Jason Mathery, director of New Harvest and a doctoral student at the University of Maryland, envisions scores of industrial bioreactors. Some for producing the originating stem cells, some for producing the medium that the meat will have to be grown in, and some actually growing the meat in thin sheets to be layered into finished products. This would eliminate all of the overhead of running an old school animal farm. And in fact could take place inside any suitable structure from first cells to final product. No longer would the third world have to worry about good grazing lands or diseased animals. And test tube meat is an order of magnitude more efficient than the animal variety. With the animal, you have a whole life cycle to worry about, and all the energy that goes into keeping a fully living body in healthy shape. But in the lab, you only need to see to the needs of the actual tissues being grown for consumption. Mathery says;
"To produce the meat we eat now, 75 (percent) to 95 percent of what we feed an animal is lost because of metabolism and inedible structures like skeleton or neurological tissue. With cultured meat, there's no body to support; you're only building the meat that eventually gets eaten."
This may sound ghastly to some of you, but Jason has a very interesting way to look at it.
"We already eat meat that's processed in vats - chicken nuggets. But if we grow a better steak using cell cultures, we could give it the fat content of salmon, eliminate pathogens like salmonella, and save tens of millions of animals a year. Sure cultured meat isn't natural But neither are the processes for creating cheese or wine - not to mention stuffing 10,000 into a metal shed and pumping them with drugs."
One of the big positives in cultivated meat is that we could decide on its make up as it was being made. Beef, pork, chicken or what have you could be a hundred times more healthy than its "natural" counterpart. It could also be grown to specific compositions, textures, and tastes. I could foresee a time when meat cultivation centers become as famous for particular cultures of meat, just like certain vineyards are now renowned for their unique wines. And why stop there. What's to say that you couldn't put a microwave sized bioreactor in every kitchen, where tomorrow's New York Strip could be grown to order today.

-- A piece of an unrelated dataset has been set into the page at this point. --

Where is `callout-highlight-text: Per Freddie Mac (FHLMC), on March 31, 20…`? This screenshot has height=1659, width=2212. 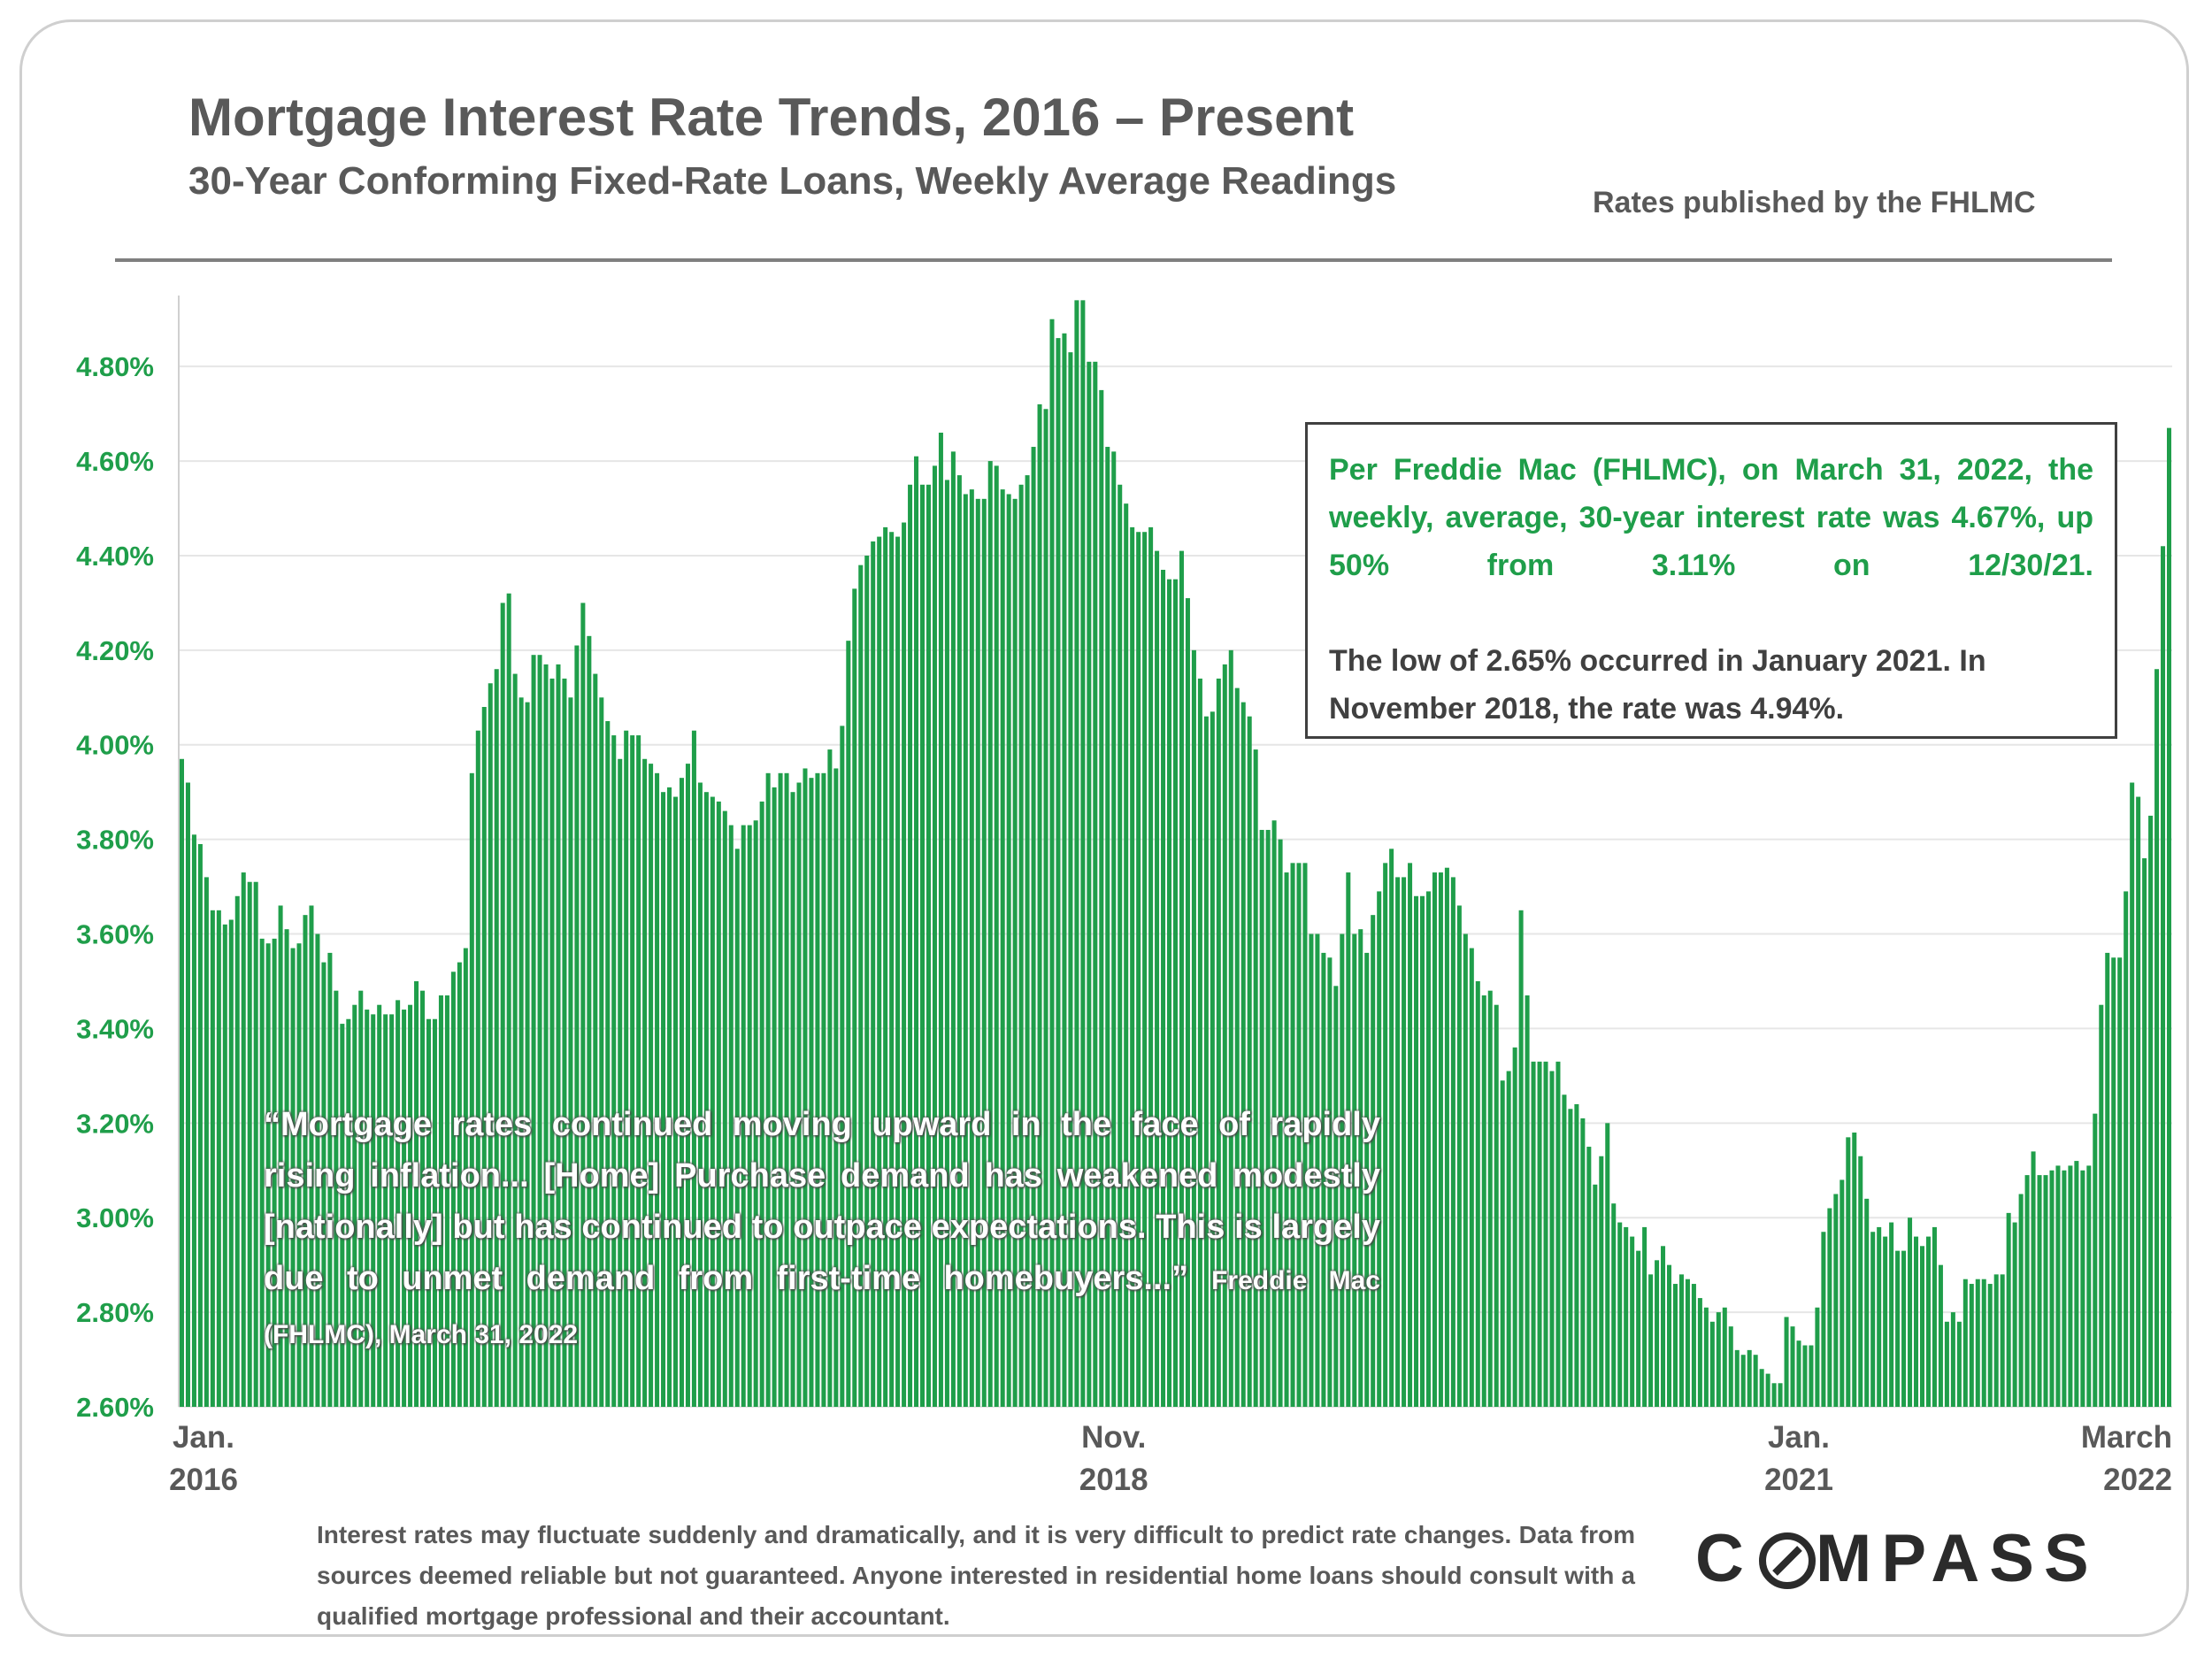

It would be healthier, more plentiful, made to suit individual tastes, dead animal free, and available anywhere you had some floor space and some sunlight. When New Havest starts passing out the cultivated vat grown cheese burgers at the 2009 BBQ, I'll be a the head of the line. Until then, I suppose we'll have to get our delicious beef the old fashioned way. Bon appetit! [via Wired]

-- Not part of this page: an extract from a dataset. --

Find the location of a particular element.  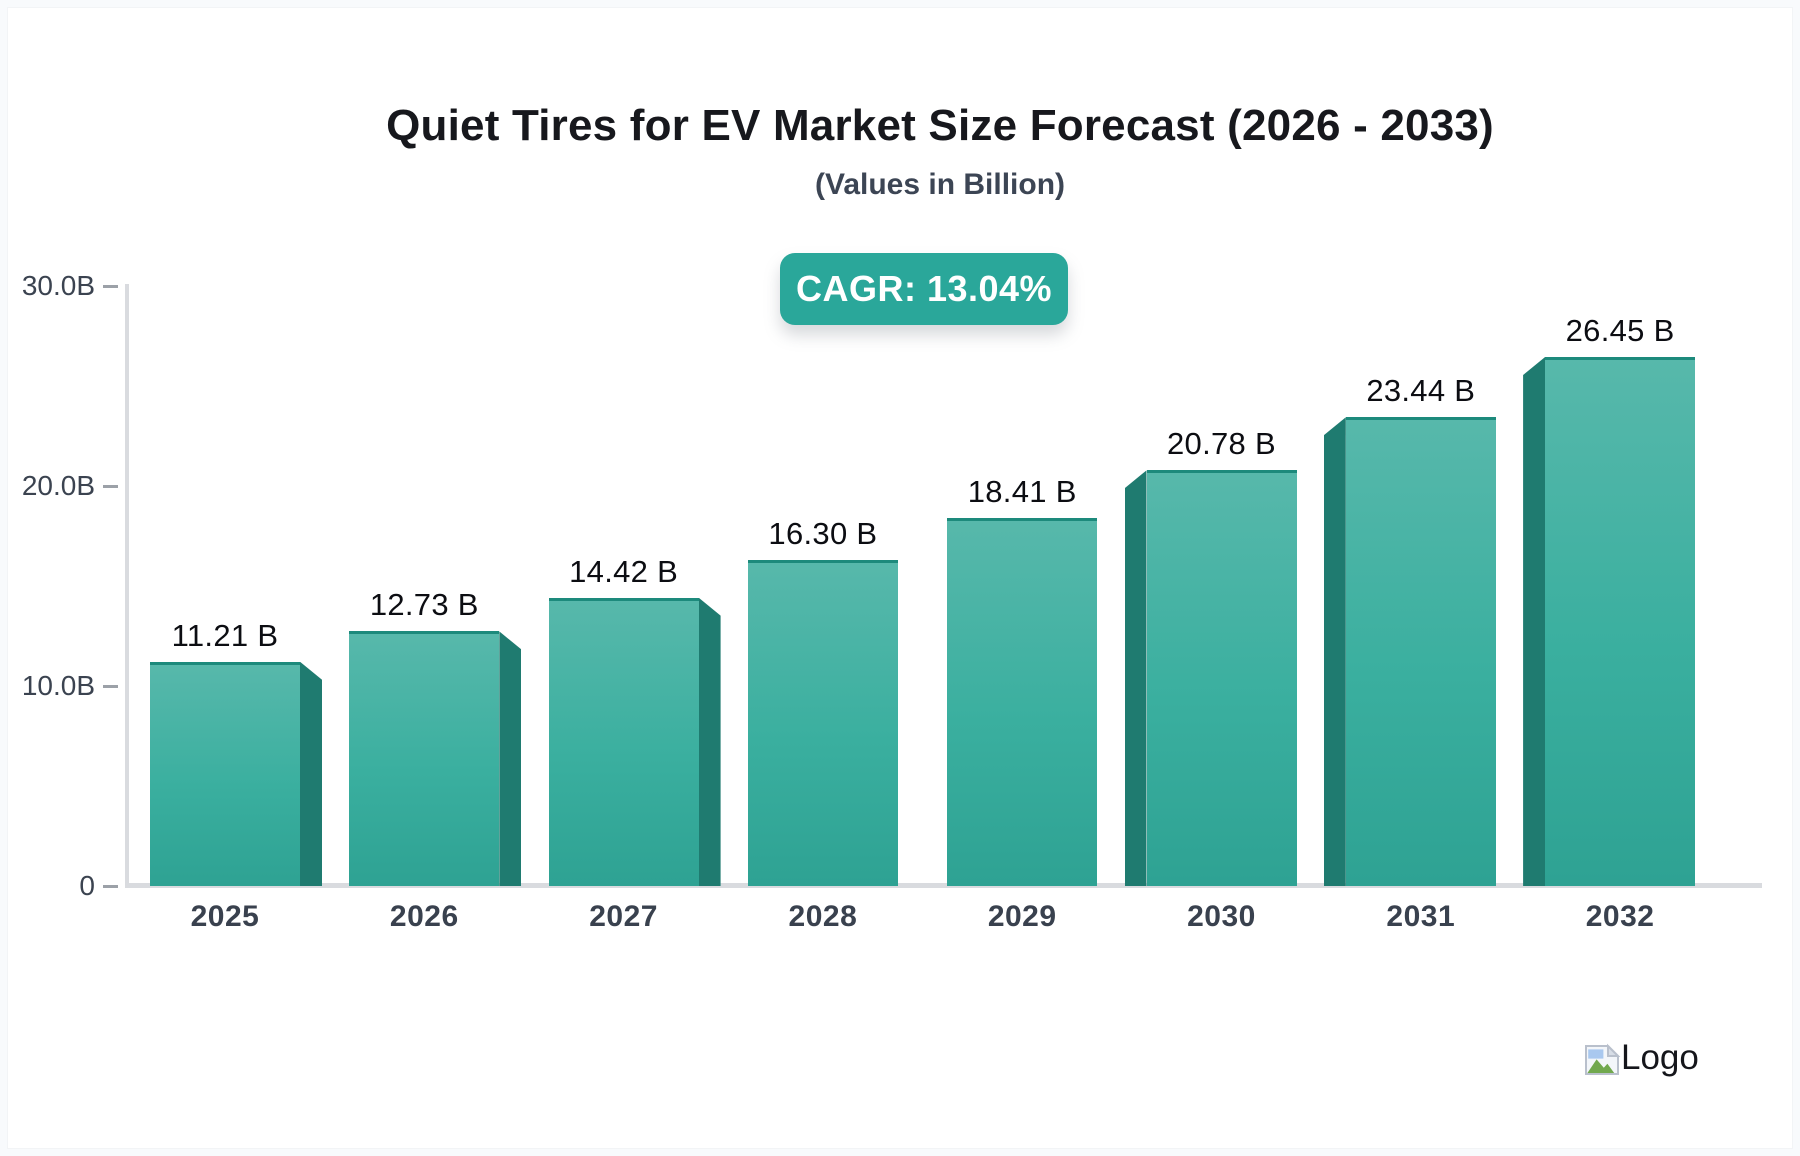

"The flesh. It should make the computer crazy, like those old ladies pinching babies. But it doesn't, not yet. I haven't taught it to be made crazy by the flesh, the poultry, the steak. So I'm going to start teaching it now!" - Seth Brundle
2 Comments:
So how well would this process of "growing" meat work in space?
- rook
Similar to here; growing tissues or cultures in a bioreactor is largely unaffected by gravity. The air pumped into it would have to be at a slightly lower pressure and it would have to be spun so wastes gases could be removed. Bioreactors are more affected by the slight current generated by its' impellers.